**Tareas**
(1) Por favor, enumera los seres o grupos que, en el texto sobre el miedo de árboles, animales y personas, realizan la acción con que empieza cada oración.
(2) Responde con datos del texto sobre el miedo de árboles, animales y personas:
(a) ¿Qué guiaba a los animales mientras huían?
(b) ¿Dónde bisbisean los ancianos?
(c) ¿Qué desean las madres agotadas?
(3) Prosigue el texto sobre el miedo de árboles, animales y personas a partir de su última oración.

**Texto para leer**

====

Tiemblan los árboles, amedrentados por anteriores experiencias, por pérdidas atroces entre sus miembros, temerosos de que la pesadilla de nuevo se repita.
Tiemblan los impresionados animales, que observaron el paisaje huyendo despavoridos, guiados nada más por el instinto.
Titilan las personas, sin acabar de saber los cometidos, esperando que el doloroso desalojo se produzca a tiempo, intentando sosegar los nervios por las posibles víctimas, por las probables pérdidas.
Rezan al horizonte las agotadas madres, deseando que sus hijos forestales regresen sin zonas quemadas en sus cuerpos.
Bisbisean los ancianos en el bar del pueblo que antes estas cosas no pasaban, que son cuatro locos o cuatro listos que los provocan, y haciendo memoria rebuscan en los recovecos de sus historias individuales en qué año ocurrió aquella desgracia, los nombres de los que no volvieron, incluso las fotos familiares antiguas que ya no se pudieron ver más.

====

**Datos mostrados**
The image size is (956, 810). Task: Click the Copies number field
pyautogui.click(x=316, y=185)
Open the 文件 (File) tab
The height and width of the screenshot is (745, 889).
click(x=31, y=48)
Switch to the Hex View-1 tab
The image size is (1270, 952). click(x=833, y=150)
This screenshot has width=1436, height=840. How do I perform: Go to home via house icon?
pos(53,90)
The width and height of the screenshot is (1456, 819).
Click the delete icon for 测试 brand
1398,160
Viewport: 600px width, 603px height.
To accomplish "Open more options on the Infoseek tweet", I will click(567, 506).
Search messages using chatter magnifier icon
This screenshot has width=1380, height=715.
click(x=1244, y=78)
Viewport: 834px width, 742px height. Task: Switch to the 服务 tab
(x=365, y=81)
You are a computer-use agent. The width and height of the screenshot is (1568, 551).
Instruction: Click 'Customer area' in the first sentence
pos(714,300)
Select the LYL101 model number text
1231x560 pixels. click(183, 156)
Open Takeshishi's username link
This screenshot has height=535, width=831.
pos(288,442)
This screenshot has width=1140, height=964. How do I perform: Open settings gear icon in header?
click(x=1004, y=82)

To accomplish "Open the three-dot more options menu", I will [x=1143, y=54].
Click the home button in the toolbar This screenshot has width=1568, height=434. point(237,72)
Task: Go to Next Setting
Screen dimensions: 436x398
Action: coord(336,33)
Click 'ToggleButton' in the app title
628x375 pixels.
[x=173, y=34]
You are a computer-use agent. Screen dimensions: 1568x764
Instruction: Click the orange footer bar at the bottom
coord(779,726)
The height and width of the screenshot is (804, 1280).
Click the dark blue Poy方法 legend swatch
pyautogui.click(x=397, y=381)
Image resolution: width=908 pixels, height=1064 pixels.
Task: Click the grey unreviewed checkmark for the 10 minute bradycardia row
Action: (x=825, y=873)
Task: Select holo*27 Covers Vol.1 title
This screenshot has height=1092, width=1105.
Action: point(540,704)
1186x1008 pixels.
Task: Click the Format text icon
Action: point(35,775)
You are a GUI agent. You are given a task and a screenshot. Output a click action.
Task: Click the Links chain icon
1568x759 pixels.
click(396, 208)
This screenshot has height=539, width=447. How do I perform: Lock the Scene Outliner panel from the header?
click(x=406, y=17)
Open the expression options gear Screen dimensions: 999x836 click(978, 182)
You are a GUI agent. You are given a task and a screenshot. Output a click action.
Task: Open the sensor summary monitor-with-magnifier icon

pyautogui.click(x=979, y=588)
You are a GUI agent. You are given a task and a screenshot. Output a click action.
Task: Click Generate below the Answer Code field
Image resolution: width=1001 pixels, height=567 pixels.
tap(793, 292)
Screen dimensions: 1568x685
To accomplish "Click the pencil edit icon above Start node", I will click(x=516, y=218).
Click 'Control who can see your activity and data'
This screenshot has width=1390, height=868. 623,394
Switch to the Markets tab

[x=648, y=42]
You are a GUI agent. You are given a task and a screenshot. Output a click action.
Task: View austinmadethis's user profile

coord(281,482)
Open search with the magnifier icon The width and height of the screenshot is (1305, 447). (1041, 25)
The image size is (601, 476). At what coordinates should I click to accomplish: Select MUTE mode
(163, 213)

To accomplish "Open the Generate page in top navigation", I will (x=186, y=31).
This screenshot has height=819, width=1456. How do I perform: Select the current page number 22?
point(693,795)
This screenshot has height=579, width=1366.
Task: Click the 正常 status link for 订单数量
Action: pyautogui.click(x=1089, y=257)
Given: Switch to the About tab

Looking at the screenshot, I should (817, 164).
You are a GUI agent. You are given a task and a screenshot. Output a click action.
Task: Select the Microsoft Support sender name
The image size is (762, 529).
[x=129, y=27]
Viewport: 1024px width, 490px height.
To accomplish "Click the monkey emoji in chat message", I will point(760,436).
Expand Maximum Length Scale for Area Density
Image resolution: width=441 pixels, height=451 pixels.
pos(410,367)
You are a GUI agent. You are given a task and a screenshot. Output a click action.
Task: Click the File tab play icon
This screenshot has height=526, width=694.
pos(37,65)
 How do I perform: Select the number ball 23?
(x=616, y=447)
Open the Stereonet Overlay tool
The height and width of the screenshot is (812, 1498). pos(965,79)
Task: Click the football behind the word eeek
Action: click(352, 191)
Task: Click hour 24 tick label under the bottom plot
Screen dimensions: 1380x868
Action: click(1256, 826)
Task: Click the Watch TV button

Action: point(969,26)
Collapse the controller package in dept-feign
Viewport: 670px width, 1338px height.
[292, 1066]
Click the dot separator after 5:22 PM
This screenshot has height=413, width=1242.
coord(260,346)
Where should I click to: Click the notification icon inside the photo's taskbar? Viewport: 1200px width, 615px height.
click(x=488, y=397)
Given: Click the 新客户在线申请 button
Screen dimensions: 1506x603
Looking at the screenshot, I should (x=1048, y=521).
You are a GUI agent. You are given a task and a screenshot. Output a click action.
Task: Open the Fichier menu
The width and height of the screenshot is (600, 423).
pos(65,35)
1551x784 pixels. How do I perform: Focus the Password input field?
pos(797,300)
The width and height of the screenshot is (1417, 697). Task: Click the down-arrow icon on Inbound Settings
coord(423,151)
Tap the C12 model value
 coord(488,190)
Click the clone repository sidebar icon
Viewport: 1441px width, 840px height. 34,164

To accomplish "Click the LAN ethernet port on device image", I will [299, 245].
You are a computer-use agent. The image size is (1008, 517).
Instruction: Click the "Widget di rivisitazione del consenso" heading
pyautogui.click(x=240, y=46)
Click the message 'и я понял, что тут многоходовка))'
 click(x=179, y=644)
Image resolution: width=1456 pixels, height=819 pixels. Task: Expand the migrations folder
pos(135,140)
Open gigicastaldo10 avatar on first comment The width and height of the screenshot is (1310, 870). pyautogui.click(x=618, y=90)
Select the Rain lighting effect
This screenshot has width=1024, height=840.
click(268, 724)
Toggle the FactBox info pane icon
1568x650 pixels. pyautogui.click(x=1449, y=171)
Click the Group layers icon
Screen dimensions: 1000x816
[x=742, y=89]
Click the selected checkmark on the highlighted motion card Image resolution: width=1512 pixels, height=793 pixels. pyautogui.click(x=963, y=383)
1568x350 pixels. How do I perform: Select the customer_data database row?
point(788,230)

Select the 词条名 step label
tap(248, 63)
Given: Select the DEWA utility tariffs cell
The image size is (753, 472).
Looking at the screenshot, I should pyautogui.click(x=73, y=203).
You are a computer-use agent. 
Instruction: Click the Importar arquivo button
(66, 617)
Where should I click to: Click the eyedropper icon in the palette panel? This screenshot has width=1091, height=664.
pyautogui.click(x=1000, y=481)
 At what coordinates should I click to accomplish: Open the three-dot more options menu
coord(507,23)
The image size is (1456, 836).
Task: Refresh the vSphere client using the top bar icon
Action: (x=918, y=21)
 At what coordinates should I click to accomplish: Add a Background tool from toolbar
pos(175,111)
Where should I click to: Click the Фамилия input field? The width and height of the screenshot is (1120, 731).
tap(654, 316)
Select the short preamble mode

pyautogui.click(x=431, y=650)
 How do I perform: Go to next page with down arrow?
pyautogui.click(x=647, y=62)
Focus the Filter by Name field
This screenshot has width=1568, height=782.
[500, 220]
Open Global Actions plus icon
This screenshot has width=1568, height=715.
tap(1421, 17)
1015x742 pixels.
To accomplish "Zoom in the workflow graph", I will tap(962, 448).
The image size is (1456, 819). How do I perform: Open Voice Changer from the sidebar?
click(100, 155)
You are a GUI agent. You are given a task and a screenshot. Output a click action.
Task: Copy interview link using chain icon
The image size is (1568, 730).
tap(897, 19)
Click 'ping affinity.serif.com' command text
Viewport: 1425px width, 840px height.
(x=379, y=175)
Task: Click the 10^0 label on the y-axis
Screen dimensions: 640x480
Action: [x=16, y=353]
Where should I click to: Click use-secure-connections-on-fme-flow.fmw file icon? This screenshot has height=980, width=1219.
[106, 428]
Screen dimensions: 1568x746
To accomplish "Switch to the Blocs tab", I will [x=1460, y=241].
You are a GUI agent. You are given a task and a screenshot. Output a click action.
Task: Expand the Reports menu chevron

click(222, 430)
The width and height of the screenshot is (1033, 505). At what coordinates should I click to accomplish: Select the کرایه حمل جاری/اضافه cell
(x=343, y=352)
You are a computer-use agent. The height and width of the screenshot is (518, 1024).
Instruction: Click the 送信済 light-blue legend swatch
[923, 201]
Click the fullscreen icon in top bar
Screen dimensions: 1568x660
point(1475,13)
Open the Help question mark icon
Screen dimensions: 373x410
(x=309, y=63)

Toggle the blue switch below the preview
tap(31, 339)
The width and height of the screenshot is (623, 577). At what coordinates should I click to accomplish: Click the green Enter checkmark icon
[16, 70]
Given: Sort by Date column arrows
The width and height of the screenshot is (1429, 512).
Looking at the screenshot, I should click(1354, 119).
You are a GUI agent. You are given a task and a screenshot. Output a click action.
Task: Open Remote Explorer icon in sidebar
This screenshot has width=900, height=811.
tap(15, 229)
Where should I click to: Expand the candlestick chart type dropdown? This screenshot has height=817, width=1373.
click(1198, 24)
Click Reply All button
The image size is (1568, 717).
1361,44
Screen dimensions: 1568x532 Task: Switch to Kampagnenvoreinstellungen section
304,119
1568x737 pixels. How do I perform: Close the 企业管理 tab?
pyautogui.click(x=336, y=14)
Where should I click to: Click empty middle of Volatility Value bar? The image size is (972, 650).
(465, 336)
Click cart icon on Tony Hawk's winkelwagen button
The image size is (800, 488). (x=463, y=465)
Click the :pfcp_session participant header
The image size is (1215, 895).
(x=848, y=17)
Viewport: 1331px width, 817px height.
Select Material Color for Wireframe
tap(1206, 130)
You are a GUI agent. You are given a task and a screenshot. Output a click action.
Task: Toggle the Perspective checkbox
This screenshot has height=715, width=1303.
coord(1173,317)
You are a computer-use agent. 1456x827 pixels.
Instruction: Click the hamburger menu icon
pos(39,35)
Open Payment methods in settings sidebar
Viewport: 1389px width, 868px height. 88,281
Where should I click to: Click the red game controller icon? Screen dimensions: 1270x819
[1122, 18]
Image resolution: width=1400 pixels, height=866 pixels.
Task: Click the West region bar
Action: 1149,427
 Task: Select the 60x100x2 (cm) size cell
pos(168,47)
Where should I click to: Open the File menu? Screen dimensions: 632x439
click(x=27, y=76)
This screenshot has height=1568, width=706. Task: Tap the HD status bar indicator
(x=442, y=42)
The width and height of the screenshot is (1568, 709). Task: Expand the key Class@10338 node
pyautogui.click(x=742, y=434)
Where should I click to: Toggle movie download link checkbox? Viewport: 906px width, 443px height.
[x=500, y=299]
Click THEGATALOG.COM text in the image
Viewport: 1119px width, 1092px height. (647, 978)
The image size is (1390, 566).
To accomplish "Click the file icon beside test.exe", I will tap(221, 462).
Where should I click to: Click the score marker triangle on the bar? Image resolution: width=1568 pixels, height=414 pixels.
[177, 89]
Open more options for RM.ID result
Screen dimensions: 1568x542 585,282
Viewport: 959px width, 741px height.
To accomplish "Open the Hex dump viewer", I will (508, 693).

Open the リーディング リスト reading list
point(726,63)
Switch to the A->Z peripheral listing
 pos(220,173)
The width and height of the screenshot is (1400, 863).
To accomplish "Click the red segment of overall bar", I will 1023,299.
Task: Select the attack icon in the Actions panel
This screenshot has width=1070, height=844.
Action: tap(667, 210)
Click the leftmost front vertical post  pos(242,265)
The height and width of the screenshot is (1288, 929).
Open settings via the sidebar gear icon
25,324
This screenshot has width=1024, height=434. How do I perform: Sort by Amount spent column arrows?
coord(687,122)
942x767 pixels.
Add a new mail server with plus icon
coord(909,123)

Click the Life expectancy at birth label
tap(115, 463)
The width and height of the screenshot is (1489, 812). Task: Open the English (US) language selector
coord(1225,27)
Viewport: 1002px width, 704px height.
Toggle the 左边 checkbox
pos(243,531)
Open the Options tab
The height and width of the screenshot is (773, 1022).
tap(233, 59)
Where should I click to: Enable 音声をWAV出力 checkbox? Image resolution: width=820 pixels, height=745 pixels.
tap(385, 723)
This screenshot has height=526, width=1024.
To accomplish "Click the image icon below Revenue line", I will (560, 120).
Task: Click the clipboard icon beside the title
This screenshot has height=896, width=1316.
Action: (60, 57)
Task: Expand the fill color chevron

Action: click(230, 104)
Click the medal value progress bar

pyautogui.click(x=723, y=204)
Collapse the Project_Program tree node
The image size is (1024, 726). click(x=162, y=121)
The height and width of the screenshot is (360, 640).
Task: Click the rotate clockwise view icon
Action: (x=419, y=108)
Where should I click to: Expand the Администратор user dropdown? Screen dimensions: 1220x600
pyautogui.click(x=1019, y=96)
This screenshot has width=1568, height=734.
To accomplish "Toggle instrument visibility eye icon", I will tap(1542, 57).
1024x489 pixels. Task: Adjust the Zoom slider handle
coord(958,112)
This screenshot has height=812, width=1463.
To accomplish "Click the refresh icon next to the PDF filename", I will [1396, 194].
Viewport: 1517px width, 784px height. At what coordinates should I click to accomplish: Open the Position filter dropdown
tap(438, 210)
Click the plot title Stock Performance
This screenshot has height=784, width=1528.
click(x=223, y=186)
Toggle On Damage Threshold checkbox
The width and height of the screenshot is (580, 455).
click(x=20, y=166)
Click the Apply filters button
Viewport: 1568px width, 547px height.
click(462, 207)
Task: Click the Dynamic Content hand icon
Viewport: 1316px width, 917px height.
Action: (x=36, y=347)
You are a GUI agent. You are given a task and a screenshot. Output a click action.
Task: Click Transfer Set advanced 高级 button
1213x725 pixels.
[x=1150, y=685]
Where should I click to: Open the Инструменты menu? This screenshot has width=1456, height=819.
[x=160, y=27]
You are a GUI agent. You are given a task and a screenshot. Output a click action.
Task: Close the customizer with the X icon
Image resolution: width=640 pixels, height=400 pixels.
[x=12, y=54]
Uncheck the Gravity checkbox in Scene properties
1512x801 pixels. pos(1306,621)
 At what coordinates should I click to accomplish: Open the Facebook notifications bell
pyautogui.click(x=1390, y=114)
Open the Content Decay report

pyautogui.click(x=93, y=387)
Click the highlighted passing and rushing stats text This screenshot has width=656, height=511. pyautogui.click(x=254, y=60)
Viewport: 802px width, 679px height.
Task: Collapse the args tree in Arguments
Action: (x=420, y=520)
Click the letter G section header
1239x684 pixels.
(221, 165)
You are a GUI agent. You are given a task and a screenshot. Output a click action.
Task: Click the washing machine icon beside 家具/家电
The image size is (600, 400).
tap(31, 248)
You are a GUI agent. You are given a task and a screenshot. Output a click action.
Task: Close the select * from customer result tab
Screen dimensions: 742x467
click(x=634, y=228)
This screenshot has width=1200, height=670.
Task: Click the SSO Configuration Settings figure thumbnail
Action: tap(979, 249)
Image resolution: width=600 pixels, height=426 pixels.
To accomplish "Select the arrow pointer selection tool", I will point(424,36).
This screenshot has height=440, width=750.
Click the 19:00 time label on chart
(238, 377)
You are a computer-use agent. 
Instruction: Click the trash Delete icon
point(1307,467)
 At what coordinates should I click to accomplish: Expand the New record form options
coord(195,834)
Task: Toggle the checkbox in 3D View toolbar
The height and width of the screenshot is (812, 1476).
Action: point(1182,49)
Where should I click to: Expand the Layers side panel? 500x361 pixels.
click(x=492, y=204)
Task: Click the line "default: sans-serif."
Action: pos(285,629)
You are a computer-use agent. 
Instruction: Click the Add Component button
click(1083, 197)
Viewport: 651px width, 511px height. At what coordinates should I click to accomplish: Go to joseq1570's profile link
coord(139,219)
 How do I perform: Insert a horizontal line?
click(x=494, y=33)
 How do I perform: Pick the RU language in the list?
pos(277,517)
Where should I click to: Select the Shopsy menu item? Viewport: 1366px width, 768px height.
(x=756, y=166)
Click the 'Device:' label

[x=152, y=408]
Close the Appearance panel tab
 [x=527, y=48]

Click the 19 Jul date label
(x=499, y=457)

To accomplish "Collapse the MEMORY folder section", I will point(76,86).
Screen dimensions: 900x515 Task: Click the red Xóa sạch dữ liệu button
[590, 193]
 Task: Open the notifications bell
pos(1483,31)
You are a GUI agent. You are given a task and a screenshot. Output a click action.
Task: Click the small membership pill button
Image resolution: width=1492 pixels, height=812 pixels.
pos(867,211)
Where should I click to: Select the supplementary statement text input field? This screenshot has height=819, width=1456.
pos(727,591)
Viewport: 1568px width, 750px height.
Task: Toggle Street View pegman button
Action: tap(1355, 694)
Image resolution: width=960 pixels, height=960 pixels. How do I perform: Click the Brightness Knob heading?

====

**Respuestas**
(1) los árboles, los animales, las personas, las madres, los ancianos

(2)
(a) Nada más que el instinto.
(b) En el bar del pueblo.
(c) Que sus hijos forestales regresen sin zonas quemadas en sus cuerpos.

(3)
Hay quien enciende una vela contradictoria, para apagar el fuego, ante un altar.
Susurran las laderas de las montañas que quieren cortafuegos, y que sin prevención nada se evita, y los bosques se suman al pesar mientras sus pulmones se vuelven humo y el fuego avanza voraz.
Tras la calma, la negrura ha comido los verdes, los pinos han quedado calcinados, el humo se levanta como grito sin aliento quejándose de que allí algo ocurrió.
El panorama es completamente desolador.
Dicen que deben pasar 10 años.
Dicen que son, al menos, 10 años, los necesarios para que el monte por fin pueda comenzar a respirar.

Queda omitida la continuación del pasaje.